La Tv è ancora di gran lunga il mezzo di informazione più utilizzato; quasi la metà degli italiani utilizza più mezzi di comunicazione per informarsi; l’informazione inizia a diventare mobile, personalizzata e partecipativa. È quanto emerge dai risultati della ricerca del LaRiCa (Laboratorio di Ricerca di Comunicazione Avanzata, Università degli studi di Urbino Carlo Bo), presentati da Lella Mazzoli (responsabile della ricerca) e Fabio Giglietto (coordinatore).

L’indagine ha coinvolto un campione di 1209 italiani adulti, 1009 sentiti al telefono fisso, ai quali è stato sottoposto un questionario con circa 50 item specifici e 200 contattati al telefono mobile. Le domande rivolte agli italiani sono analoghe a quelle di una ricerca americana condotta nel 2010 da Pew Research Center’s Internet & American Life Project.

Nonostante l’enfasi sulla Rete sono ancora i media tradizionali a dominare la scena in Italia. La Tv è il mezzo di informazione più utilizzato (90,8%) e quello considerato più influente nella formazione delle opinioni (62,1%). Mentre negli Stati Uniti Internet ha di recente scavalcato per utilizzo radio e carta stampata, nel nostro Paese la Rete è ultima fra i mezzi di comunicazione presi in esame tanto per utilizzo quanto per influenza percepita.

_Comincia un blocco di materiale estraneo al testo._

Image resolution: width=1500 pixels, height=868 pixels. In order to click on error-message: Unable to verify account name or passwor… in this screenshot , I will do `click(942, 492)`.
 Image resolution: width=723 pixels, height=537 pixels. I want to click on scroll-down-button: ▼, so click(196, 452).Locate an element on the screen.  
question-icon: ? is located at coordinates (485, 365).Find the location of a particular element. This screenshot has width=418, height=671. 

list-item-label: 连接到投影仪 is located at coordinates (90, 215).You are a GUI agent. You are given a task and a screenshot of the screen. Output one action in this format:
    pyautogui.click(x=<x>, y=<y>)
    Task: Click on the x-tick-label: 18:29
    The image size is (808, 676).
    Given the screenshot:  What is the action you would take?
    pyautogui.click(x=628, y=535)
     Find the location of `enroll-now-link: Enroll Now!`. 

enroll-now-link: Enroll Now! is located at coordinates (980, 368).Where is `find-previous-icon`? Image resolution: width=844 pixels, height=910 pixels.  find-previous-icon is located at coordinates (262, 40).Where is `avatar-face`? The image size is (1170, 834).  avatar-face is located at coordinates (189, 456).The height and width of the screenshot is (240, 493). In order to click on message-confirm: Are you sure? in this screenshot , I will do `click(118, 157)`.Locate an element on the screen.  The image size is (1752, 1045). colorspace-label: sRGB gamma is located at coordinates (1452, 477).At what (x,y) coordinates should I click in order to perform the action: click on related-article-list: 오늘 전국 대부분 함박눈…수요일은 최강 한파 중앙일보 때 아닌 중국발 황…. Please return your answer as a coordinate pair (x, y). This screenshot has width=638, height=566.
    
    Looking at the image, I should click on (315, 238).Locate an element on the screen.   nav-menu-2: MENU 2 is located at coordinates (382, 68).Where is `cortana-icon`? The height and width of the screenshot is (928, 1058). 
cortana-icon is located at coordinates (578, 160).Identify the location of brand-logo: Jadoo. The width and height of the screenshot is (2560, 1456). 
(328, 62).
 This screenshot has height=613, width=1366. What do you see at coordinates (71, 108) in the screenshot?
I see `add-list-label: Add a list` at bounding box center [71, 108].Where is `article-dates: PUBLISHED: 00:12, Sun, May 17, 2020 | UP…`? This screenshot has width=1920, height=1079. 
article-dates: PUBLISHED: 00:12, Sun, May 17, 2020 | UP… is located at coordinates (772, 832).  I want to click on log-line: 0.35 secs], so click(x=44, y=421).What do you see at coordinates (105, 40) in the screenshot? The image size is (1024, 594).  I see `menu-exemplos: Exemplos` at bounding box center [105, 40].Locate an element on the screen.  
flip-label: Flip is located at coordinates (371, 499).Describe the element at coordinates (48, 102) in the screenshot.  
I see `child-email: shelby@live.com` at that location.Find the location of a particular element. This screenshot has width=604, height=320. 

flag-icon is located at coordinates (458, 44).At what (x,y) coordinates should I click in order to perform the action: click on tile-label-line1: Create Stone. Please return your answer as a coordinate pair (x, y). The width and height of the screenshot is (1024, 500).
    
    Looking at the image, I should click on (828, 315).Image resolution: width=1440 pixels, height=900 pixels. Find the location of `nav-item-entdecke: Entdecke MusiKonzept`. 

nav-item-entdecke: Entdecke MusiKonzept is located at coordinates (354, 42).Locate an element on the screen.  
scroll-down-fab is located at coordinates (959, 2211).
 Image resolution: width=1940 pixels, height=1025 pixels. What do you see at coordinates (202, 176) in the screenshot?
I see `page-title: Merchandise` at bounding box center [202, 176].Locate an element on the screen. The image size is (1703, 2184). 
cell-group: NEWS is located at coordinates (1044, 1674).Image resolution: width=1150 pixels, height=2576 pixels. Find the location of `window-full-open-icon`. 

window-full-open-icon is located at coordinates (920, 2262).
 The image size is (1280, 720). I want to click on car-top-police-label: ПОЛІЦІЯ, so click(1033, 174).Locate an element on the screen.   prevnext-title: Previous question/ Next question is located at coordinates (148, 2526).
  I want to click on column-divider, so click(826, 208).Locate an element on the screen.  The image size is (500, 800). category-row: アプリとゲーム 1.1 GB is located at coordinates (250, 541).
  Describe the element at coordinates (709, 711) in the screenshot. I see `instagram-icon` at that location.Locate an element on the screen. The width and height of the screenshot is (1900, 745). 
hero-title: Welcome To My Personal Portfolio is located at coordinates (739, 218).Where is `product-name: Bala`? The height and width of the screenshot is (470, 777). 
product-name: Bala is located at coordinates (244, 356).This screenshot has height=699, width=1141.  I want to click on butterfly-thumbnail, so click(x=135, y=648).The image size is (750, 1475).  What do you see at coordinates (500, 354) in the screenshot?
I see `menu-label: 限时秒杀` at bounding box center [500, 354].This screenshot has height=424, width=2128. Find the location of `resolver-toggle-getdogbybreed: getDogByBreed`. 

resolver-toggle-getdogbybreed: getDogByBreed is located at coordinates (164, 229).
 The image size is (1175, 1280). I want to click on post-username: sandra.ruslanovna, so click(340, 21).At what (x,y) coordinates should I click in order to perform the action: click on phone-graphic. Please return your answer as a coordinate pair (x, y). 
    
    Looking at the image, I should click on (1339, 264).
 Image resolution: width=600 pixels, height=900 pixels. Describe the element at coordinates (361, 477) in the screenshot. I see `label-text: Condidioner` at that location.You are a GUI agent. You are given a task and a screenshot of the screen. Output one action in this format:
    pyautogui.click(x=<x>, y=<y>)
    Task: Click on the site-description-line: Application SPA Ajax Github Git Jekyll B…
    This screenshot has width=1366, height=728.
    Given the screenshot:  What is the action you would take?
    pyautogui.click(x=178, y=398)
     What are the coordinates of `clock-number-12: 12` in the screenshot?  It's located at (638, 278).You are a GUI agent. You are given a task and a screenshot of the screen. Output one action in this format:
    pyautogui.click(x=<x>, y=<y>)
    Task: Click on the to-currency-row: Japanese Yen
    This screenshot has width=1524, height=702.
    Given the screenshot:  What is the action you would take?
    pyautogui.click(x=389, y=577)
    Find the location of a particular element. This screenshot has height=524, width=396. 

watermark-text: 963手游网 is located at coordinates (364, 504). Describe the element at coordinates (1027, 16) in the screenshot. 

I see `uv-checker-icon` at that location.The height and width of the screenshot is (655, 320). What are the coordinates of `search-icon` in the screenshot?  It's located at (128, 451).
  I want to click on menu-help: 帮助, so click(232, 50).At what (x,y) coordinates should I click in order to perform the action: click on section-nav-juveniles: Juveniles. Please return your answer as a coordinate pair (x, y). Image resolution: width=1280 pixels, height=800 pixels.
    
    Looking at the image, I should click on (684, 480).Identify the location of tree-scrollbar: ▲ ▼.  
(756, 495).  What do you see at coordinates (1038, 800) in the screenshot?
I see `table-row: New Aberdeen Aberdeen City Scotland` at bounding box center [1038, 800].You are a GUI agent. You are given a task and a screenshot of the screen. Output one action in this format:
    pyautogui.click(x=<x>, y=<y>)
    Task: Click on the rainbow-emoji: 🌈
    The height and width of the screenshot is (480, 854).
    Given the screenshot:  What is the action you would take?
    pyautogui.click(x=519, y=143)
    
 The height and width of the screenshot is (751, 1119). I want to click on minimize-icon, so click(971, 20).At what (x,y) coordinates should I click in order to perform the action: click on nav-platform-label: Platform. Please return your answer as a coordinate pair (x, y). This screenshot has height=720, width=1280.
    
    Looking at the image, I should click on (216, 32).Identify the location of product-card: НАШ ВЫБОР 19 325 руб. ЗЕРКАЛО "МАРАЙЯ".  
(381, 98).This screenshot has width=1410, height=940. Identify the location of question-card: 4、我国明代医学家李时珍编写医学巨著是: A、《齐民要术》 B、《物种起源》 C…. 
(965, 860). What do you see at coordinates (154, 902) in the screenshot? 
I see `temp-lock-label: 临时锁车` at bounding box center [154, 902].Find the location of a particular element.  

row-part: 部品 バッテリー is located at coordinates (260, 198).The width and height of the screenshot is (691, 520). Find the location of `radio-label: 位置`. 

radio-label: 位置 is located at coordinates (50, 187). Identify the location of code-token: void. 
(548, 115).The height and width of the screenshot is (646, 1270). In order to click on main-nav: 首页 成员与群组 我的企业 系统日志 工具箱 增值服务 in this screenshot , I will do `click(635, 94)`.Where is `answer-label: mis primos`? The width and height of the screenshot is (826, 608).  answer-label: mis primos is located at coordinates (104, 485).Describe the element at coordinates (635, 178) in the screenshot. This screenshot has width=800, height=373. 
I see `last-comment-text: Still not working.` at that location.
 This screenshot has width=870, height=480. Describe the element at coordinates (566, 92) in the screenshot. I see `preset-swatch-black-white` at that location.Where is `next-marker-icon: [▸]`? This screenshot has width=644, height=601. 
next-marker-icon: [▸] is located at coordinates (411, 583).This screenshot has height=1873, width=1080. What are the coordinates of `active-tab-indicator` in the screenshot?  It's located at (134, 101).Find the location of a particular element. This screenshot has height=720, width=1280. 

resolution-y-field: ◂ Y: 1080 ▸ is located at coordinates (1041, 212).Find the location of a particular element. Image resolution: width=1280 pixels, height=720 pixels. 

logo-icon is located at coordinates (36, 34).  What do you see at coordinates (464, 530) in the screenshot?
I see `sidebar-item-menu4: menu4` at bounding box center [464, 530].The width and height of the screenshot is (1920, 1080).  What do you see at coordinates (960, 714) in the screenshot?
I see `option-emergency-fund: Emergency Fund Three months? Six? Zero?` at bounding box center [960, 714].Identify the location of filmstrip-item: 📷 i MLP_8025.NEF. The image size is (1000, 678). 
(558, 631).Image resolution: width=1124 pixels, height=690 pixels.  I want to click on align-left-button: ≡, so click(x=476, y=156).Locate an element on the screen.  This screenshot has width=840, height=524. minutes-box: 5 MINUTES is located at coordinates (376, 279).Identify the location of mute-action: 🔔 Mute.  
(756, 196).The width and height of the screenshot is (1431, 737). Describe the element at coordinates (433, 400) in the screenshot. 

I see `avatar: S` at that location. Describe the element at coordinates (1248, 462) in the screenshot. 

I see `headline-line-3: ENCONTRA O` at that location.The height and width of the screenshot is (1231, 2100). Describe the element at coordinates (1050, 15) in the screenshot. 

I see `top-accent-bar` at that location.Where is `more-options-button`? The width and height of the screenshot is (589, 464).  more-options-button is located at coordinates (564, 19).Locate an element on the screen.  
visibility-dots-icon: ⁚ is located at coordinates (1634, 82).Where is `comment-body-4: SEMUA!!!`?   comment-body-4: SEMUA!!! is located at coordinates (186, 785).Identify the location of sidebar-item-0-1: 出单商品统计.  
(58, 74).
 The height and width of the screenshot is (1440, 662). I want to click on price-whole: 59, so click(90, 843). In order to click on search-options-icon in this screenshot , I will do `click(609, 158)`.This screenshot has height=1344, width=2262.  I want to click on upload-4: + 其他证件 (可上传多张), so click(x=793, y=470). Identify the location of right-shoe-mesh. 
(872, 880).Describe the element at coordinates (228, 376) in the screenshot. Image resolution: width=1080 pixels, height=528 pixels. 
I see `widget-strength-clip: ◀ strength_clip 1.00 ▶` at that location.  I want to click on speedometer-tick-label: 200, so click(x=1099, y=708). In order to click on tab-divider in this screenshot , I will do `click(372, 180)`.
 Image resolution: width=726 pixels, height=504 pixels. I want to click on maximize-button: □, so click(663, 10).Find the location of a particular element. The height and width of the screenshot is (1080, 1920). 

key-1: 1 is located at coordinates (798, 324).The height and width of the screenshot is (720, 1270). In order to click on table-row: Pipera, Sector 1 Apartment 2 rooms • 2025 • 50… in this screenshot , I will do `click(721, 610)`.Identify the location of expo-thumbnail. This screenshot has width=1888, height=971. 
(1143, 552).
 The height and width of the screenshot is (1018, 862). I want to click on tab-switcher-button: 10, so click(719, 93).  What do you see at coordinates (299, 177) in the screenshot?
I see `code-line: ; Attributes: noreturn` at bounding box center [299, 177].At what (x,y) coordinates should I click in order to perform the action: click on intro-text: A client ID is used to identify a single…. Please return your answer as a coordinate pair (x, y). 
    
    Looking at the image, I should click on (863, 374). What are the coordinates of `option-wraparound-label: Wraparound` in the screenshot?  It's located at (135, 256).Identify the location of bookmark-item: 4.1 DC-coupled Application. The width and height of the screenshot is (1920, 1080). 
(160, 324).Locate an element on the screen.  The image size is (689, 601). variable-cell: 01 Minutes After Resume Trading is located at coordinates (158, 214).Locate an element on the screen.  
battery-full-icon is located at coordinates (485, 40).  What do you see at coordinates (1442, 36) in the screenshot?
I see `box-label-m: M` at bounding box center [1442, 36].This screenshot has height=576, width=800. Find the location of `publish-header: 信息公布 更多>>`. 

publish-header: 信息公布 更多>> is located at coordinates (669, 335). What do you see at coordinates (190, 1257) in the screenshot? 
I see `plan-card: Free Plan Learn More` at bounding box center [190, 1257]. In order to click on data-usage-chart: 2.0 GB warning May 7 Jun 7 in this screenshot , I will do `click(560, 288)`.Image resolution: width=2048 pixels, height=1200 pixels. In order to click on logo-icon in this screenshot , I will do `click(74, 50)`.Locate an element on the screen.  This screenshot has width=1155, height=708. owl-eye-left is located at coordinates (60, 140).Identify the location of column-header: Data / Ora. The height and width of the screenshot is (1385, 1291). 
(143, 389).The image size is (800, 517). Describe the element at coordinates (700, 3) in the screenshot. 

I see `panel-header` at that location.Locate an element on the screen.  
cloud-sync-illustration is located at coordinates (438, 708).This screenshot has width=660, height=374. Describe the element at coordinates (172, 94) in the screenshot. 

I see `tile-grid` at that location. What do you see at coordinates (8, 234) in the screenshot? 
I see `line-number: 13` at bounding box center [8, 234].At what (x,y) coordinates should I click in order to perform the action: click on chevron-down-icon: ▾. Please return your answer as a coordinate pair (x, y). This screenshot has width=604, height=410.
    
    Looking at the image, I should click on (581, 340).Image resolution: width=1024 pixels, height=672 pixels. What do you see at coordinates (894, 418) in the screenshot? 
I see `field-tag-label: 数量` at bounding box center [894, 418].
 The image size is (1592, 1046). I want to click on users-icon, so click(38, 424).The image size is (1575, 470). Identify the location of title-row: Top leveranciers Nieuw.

Sono tuttavia pochi (4%) gli italiani che si affidano a una sola piattaforma informativa. Il 50,5% usa una combinazione di fonti informative on line ed off line e quasi la metà dei nostri connazionali (48,7%) dichiara di usare 5 o più mezzi di comunicazione (radio, Tv locale, Tv nazionale, all news, stampa locale, stampa nazionale, Internet). L’avvento dei nuovi media sembra procedere dunque più per espansione che per sostituzione. Non si può dunque prescindere da questa logica di sistema per comprendere come è cambiato e come cambierà il consumo di news.

Adulti e anziani dichiarano di informarsi più spesso e con più assiduità rispetto ai giovani. L’impressione è che questa differenza evidenzi un nuovo modo di fruire l’informazione che nel caso dei giovani è meno sistematico e più “opportunistico”: a puzzle. Il 60,9% degli online news consumer (51,1% della popolazione ma 93,8% nella fascia 18-29 anni) si informano infatti attraverso portali internet che aggregano notizie come Google News, MSN e Libero notizie, nel 62,7% dei casi utilizza fra 2 e 5 siti web per informarsi, nel 23% dei casi ottiene informazioni da altre persone o organizzazioni seguite su Facebook (inclusi parenti e amici personali) e nell’84,5% dei casi dichiara di gradire imbattersi in notizie e informazioni che riguardano argomenti sui quali non si erano soffermati in precedenza (contro un 73,5% del resto del campione). Gli online news consumer sono inoltre più critici nei confronti del sistema dei media (solo la metà si fida della Tv – contro il 63,2% dei consumatori off line -, l’82,9% ritengono che la maggior parte delle fonti di informazione siano schierate e il 75,7% che vi siano notizie rilevanti volutamente omesse).

Infine, anche in Italia, l’informazione inizia a diventare mobile (il 14,4% del campione – meno della metà del dato americano e il 27% di chi naviga in Internet – si informa anche attraverso il proprio cellulare), personalizzata (il 19,9% personalizza la sua pagina iniziale di Internet per includere le sue fonti informative o temi preferiti) e partecipativa (il 36,4% ha contribuito alla creazione di news, ha inserito commenti o diffuso notizie attraverso la posta elettronica e i siti di social network come Facebook e Twitter). Quest’ultimo dato appare in linea con quanto emerge dall’indagine d’oltreoceano. In particolare le pratiche di comportamento degli online news consumer e dei participatory news consumer mostrano affinità più che differenze.

“Un dato interessante – ha sottolineato Giovanni Floris, commentando i risultati della ricerca – è che Internet e i nuovi strumenti di comunicazione si aggiungono e non si sostituiscono agli altri media”. “Se su Internet si frequentano sempre gli stessi blog di chi dice la verità – ha ammonito il giornalista e conduttore di Ballarò – la Rete invece di aprire la testa agli italiani rischia di chiuderla”. Per Marino Sinibaldi “la Tv è il problema italiano, come conferma anche la ricerca, perché continua ancora ad influenzare l’opinione pubblica. L’unica salvezza – ha puntualizzato il direttore di Radio Rai3 – è il politeismo vs il monoteismo imperfetto della Tv”. Insomma “va abbattuta la centralità televisiva attraverso le tre cose, le tre virtù, della mobilità, personalizzazione e partecipazione”.